Thursday, April 20, 2006

Sonic Software - Actional in Seattle

I went up to Seattle today to listen to Sonic Software and Actional (Progress/Sonic recently acquired Actional) talk about SOA/Event Driven Architecture best practices and maturity models and such.

I had to get up at the butt-crack of dawn to get there in time. It is a 3 hour drive from Portland to Seattle - the meeting started at 8:30. Not fun. So early that I forgot my belt. Good thing is I look particularly handsome without a belt unlike most people.

I also participated in a forum talking about lessons learned and SOA challenges. It was interesting to hear other points of view, etc.

My company uses SonicMQ as our JMS provider. One of the better ones out there. Coolest thing they do is "shared subscriptions". Basically lets you scale a subscription horizontally. You just use their clever little shared subscription syntax when you register the subscription. Then, multiple connections on N hosts are considered one logical entity and they shared the burden of processing the messages for that entity. Basically, you get the benefit of competing consumers on the Topic. It is just like it is a Queue, but you can have other shared subscriptions and normal subscriptions listening to the same topic at the same time.

I didn't know much about Actional until recently. I had lunch with Sonic's new CTO, Dan Foody and some other Sonic guys. Dan was the CTO at Actional. They have some cool products. Using their products, you can monitor a SOA/EDA deployment end to end. It traces transactions through all your services. Apparently they do this by some byte code magic where they listen at all the appropriate times. They append headers to HTTP/XML requests, JMS, CORBA, RMI, etc. that allows them to trace the logical transaction where it goes on the SOA/EDA. Wicked cool.

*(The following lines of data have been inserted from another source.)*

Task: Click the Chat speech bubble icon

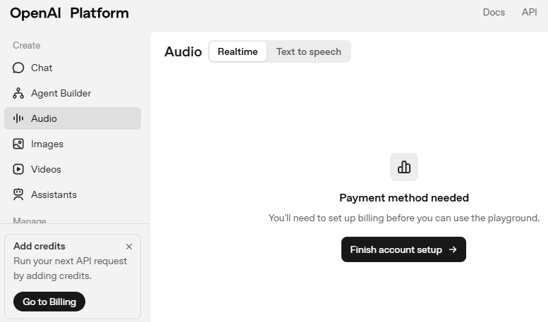Action: (x=18, y=68)
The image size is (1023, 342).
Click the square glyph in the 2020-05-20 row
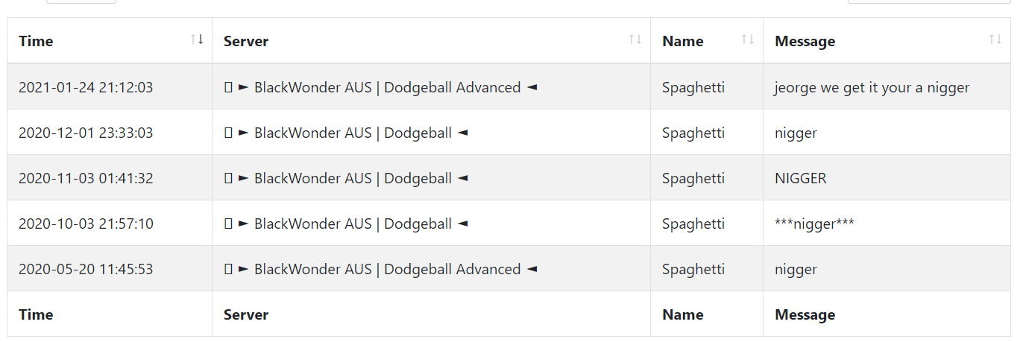tap(228, 269)
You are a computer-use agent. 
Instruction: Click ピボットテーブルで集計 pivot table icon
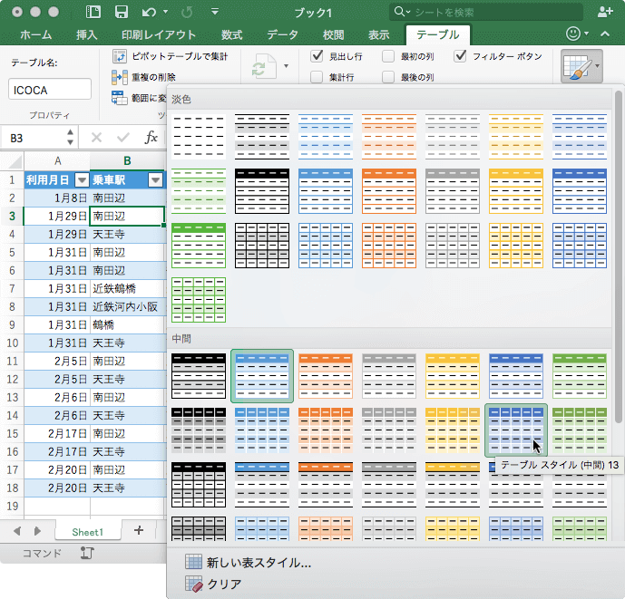click(x=120, y=56)
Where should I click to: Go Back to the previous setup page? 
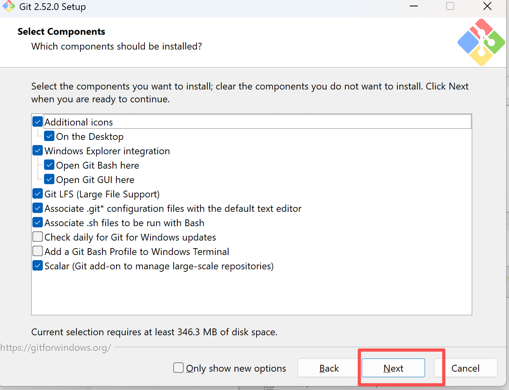[x=329, y=368]
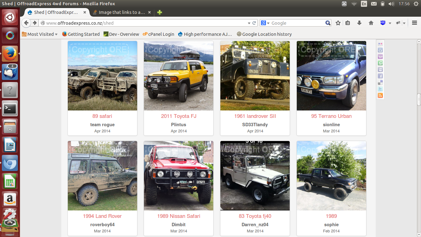Click the 1961 landrover SII thumbnail image
Viewport: 421px width, 237px height.
pyautogui.click(x=255, y=76)
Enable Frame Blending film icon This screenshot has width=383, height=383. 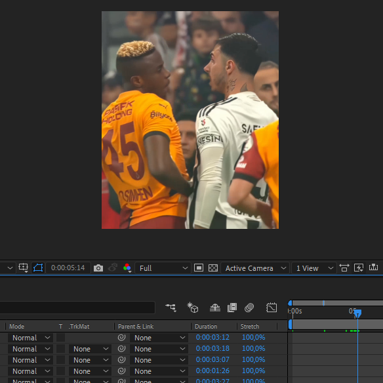232,308
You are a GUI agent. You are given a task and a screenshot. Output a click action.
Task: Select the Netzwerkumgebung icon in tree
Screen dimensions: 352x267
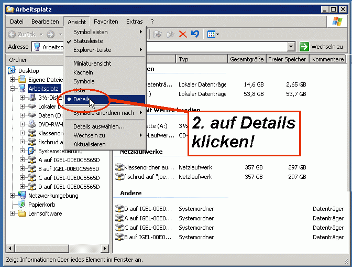click(x=23, y=196)
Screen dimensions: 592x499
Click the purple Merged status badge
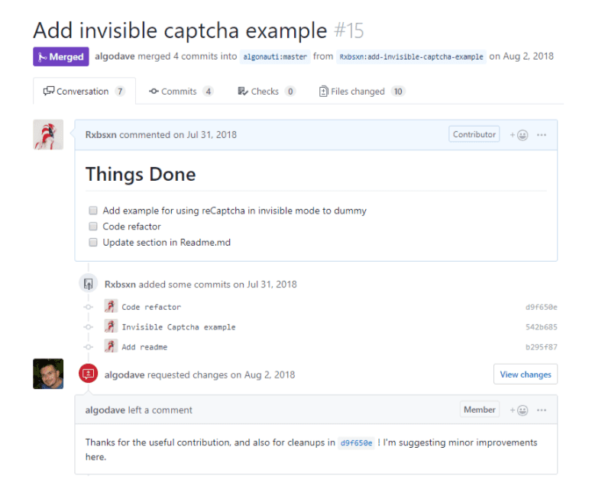tap(61, 56)
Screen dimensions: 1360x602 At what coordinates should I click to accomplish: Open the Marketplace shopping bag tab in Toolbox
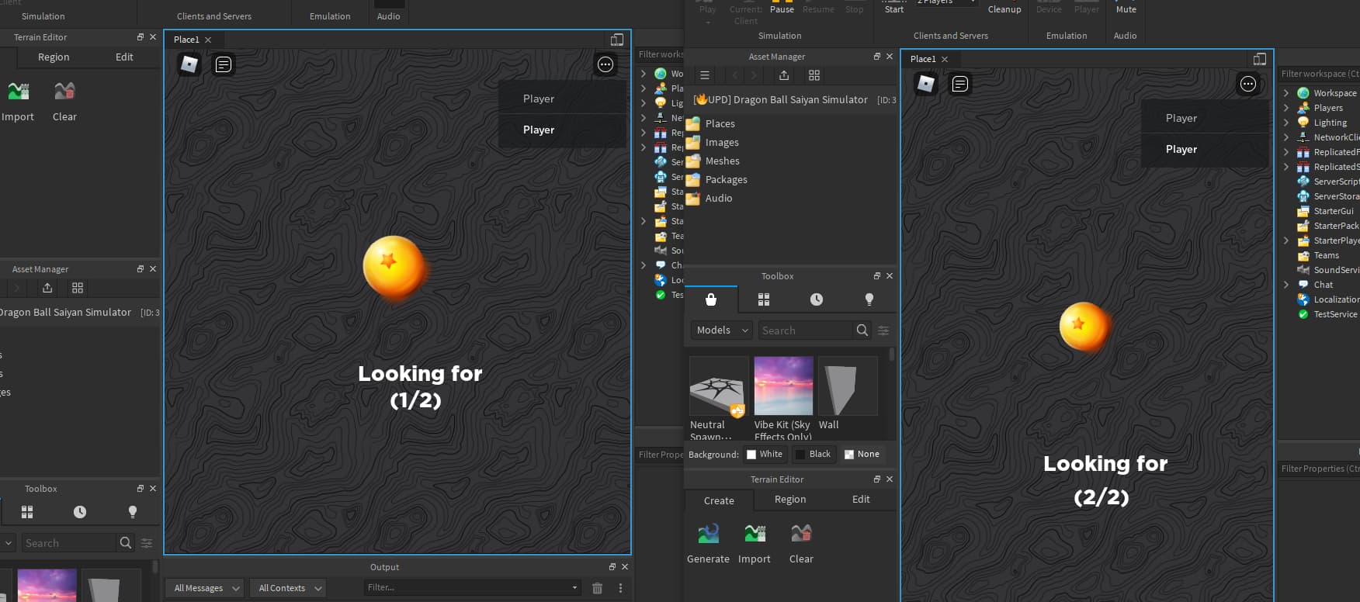(710, 299)
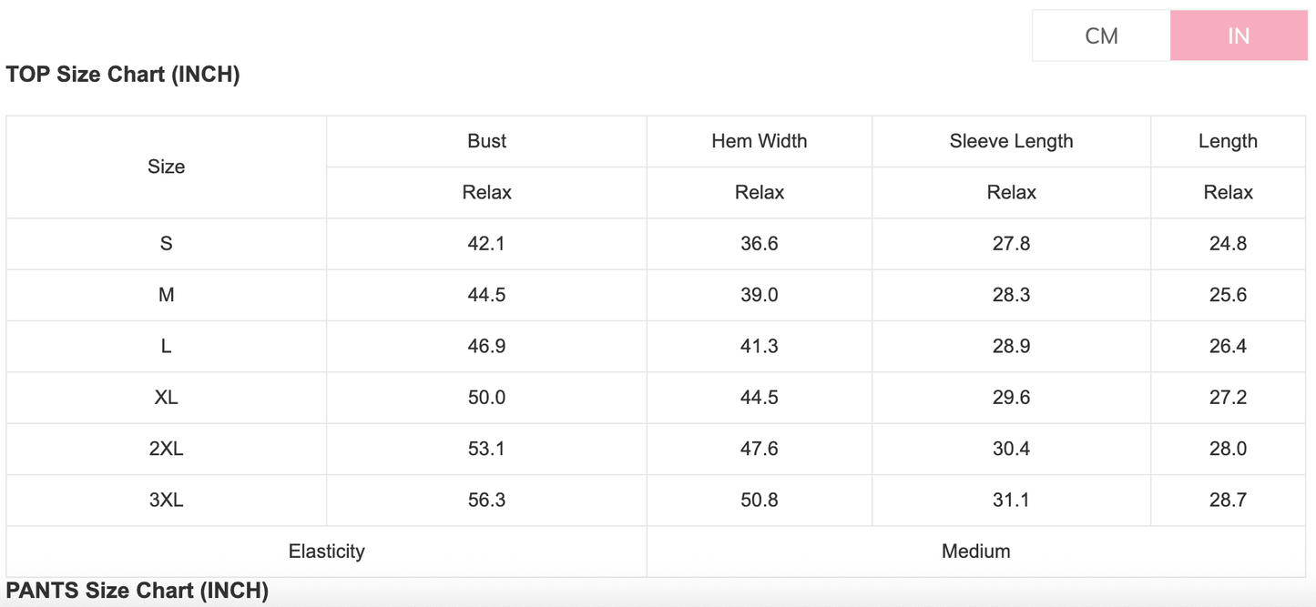Click the Size header cell
The width and height of the screenshot is (1316, 607).
166,167
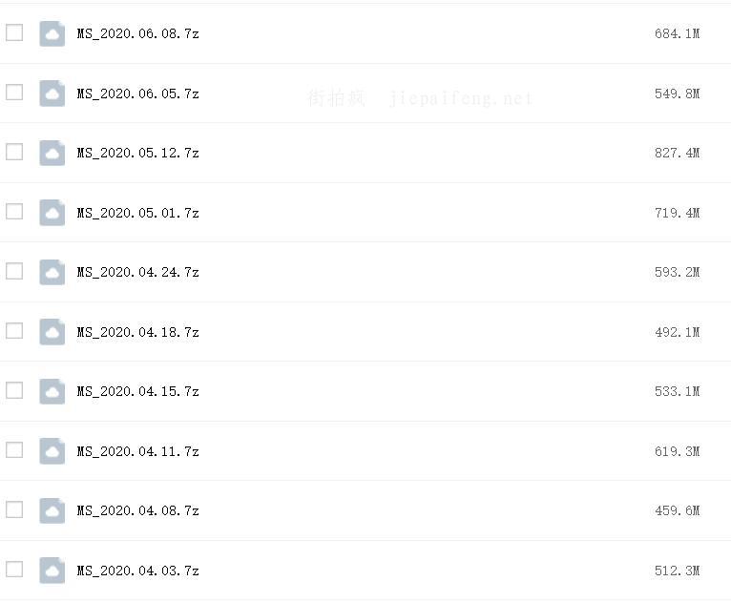Click the cloud file icon beside MS_2020.06.05.7z

pyautogui.click(x=52, y=93)
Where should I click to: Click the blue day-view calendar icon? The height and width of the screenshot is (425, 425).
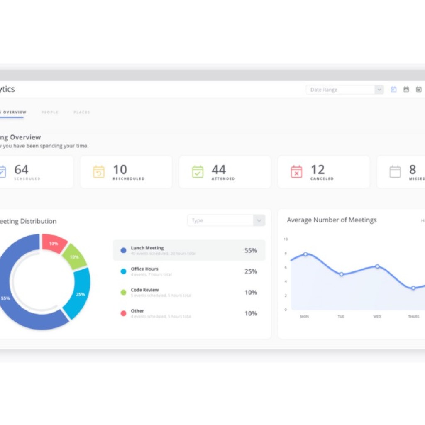click(x=393, y=90)
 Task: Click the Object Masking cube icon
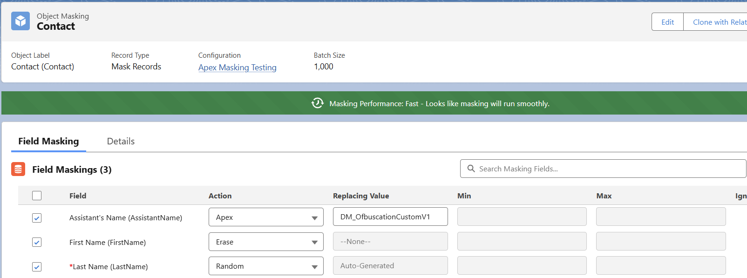20,21
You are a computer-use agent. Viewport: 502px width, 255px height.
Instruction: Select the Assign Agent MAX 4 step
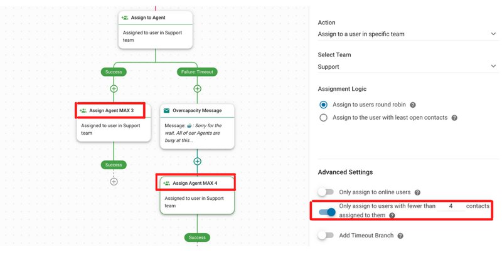(x=197, y=195)
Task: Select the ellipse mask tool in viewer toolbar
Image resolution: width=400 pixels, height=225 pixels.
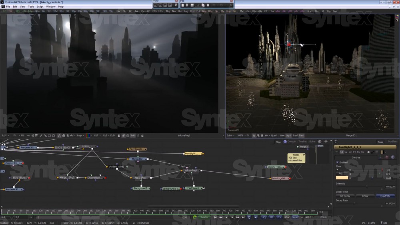Action: (53, 136)
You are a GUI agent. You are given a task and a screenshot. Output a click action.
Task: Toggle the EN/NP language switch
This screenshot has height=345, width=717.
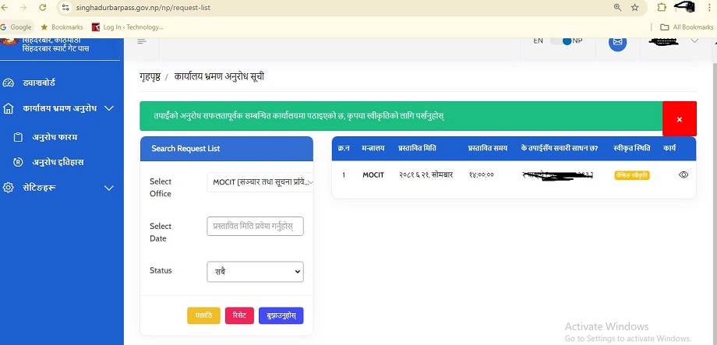tap(561, 41)
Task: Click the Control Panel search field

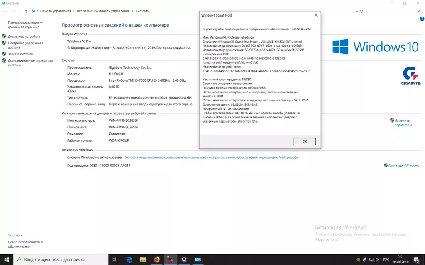Action: click(x=392, y=11)
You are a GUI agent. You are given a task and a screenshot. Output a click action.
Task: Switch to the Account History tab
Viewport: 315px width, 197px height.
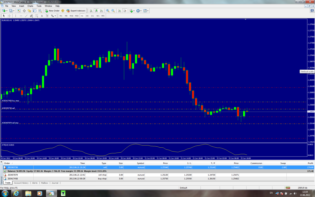coord(21,183)
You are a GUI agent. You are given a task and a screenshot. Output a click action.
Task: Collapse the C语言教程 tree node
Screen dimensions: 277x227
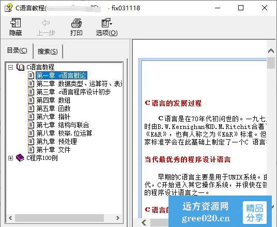tap(11, 67)
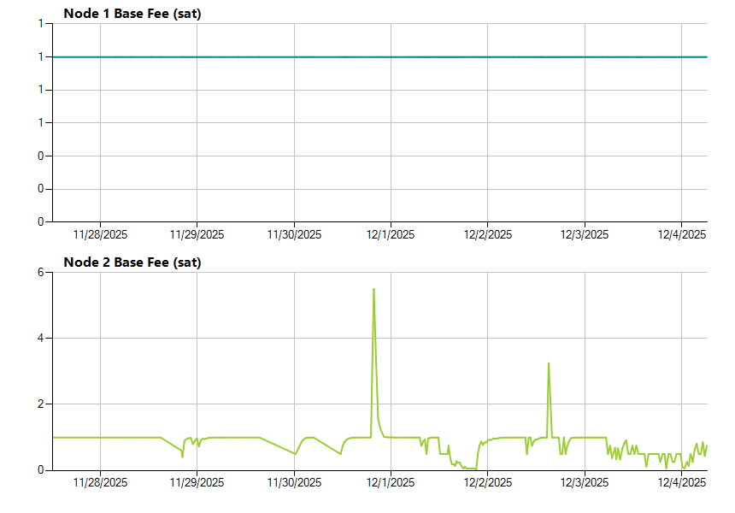The image size is (735, 513).
Task: Select the bottom y-axis 0 label of Node 1 chart
Action: click(40, 221)
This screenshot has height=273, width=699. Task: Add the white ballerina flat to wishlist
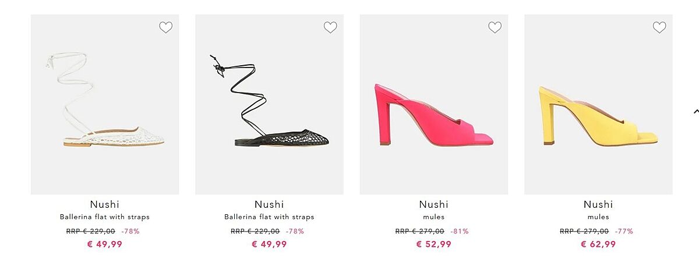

We do this by hand currently - as event bounce around, we scribble which hosts/Destinations they were routed on, which services processed them, etc to a "event history" message property. This information is really useful when events end up on error queues etc. Also nice for debugging and bringing new developers up to speed on the system. Self documenting and what not. We just do this for JMS though ... we don't have the same visibility for HTTP based services. Anyway, the Actional stuff seems pretty useful. I want to give it a spin.

Update 17-JUL-06 - Now that it is possible to determine my employer by reviewing my blog posts, I must follow my employer's blog policy.

This is not an endorsement by Liberty Mutual, but my personal view. Vendors are NOT free to quote with attribution.

1 comment:

Anonymous said...

"I had lunch with Sonic's new CTO, Dan Foody and some other Sonic guys"? What? They no longer give lunches with Hooters girls? I guess they burnt that budget on the acquisition.